* _Records to process_
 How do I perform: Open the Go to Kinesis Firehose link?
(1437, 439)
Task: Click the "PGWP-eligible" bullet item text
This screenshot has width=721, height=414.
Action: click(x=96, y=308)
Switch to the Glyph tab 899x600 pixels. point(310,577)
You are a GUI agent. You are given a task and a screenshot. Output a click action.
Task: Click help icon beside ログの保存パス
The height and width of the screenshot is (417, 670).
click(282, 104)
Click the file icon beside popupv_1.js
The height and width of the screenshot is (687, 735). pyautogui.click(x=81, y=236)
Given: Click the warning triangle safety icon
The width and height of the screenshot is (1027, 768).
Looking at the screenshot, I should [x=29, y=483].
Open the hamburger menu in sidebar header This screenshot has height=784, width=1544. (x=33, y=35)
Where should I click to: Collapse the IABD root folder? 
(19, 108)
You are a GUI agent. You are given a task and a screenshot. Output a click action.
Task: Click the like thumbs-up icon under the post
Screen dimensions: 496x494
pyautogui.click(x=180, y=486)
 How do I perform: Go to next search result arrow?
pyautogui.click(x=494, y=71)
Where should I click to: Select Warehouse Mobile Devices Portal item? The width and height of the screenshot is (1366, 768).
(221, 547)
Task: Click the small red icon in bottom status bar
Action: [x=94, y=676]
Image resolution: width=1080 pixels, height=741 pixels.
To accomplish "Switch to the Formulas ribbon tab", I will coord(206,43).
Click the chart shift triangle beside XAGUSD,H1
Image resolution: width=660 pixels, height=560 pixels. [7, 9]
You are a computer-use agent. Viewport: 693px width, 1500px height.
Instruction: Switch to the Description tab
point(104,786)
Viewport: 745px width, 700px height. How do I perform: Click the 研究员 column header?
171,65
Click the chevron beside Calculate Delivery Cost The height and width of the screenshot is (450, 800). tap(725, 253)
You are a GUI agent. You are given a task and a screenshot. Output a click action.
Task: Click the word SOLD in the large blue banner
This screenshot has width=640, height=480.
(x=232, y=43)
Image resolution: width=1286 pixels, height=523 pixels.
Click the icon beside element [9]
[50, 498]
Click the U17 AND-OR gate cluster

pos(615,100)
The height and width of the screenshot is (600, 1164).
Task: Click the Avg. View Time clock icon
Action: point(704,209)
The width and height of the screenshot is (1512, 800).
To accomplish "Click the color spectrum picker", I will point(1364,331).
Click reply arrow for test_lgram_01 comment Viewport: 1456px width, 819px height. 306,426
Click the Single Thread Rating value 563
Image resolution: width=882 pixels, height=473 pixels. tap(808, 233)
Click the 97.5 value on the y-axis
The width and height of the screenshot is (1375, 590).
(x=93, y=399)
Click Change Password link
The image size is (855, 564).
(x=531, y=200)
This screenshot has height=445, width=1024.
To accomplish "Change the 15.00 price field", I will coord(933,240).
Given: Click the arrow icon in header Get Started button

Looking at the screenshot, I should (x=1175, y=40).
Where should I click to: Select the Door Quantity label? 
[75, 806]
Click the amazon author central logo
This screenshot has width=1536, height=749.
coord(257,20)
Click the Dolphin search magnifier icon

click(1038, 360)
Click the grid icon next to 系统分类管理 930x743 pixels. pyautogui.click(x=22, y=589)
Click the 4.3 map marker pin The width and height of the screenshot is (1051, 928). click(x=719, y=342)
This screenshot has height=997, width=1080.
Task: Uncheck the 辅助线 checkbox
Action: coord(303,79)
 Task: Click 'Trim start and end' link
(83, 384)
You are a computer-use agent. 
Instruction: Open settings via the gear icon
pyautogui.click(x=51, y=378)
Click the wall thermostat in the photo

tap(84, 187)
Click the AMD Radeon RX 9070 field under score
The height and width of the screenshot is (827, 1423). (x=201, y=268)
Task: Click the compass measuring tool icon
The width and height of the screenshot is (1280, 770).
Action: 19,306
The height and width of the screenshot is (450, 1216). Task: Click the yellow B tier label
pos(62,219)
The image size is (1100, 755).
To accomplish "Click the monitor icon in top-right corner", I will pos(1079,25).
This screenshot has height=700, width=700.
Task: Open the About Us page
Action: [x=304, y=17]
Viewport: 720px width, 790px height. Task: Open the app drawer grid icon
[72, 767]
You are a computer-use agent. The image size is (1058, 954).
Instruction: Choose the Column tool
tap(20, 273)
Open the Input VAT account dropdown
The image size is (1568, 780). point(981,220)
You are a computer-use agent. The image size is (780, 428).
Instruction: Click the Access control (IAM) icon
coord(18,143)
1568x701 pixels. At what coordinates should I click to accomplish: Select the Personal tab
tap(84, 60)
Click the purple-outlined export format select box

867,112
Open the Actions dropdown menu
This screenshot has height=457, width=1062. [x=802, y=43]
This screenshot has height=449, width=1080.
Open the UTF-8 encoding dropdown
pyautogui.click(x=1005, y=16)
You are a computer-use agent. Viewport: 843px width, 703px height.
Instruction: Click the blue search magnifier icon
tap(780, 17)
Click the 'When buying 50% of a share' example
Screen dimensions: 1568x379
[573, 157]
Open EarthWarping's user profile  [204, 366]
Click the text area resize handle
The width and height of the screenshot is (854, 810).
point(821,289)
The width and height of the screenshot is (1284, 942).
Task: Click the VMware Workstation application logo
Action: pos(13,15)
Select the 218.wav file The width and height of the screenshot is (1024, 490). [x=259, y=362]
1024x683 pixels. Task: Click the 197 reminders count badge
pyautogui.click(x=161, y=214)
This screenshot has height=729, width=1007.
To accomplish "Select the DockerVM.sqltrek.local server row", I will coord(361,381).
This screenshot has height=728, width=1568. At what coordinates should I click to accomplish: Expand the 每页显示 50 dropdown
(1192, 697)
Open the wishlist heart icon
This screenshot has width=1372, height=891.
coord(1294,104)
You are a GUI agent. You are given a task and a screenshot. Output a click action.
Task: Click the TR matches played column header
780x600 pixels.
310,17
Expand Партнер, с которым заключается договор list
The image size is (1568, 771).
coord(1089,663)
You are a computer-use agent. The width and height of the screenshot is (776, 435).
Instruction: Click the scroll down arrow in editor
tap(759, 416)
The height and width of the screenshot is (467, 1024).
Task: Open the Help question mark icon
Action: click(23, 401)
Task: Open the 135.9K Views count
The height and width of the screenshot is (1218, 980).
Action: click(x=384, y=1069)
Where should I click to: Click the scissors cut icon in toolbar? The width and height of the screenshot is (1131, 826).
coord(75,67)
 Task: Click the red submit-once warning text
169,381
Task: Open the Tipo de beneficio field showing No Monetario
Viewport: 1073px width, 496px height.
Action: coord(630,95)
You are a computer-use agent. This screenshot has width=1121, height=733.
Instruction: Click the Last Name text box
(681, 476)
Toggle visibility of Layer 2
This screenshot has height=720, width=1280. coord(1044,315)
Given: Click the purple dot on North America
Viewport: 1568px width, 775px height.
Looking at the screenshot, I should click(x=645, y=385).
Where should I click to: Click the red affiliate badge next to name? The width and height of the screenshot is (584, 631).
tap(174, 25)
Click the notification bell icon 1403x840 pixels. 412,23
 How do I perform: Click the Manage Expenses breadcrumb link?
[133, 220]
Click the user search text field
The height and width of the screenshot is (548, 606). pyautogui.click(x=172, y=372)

* _Exercise objective_
Repeat word for word from the line holding "Viewport: 1073px width, 496px height." down to the last line above, including both.

* _Output for this task_
Viewport: 1073px width, 496px height.
Action: coord(630,95)
You are a computer-use agent. This screenshot has width=1121, height=733.
Instruction: Click the Last Name text box
(681, 476)
Toggle visibility of Layer 2
This screenshot has height=720, width=1280. coord(1044,315)
Given: Click the purple dot on North America
Viewport: 1568px width, 775px height.
Looking at the screenshot, I should click(x=645, y=385).
Where should I click to: Click the red affiliate badge next to name? The width and height of the screenshot is (584, 631).
tap(174, 25)
Click the notification bell icon 1403x840 pixels. 412,23
 How do I perform: Click the Manage Expenses breadcrumb link?
[133, 220]
Click the user search text field
The height and width of the screenshot is (548, 606). pyautogui.click(x=172, y=372)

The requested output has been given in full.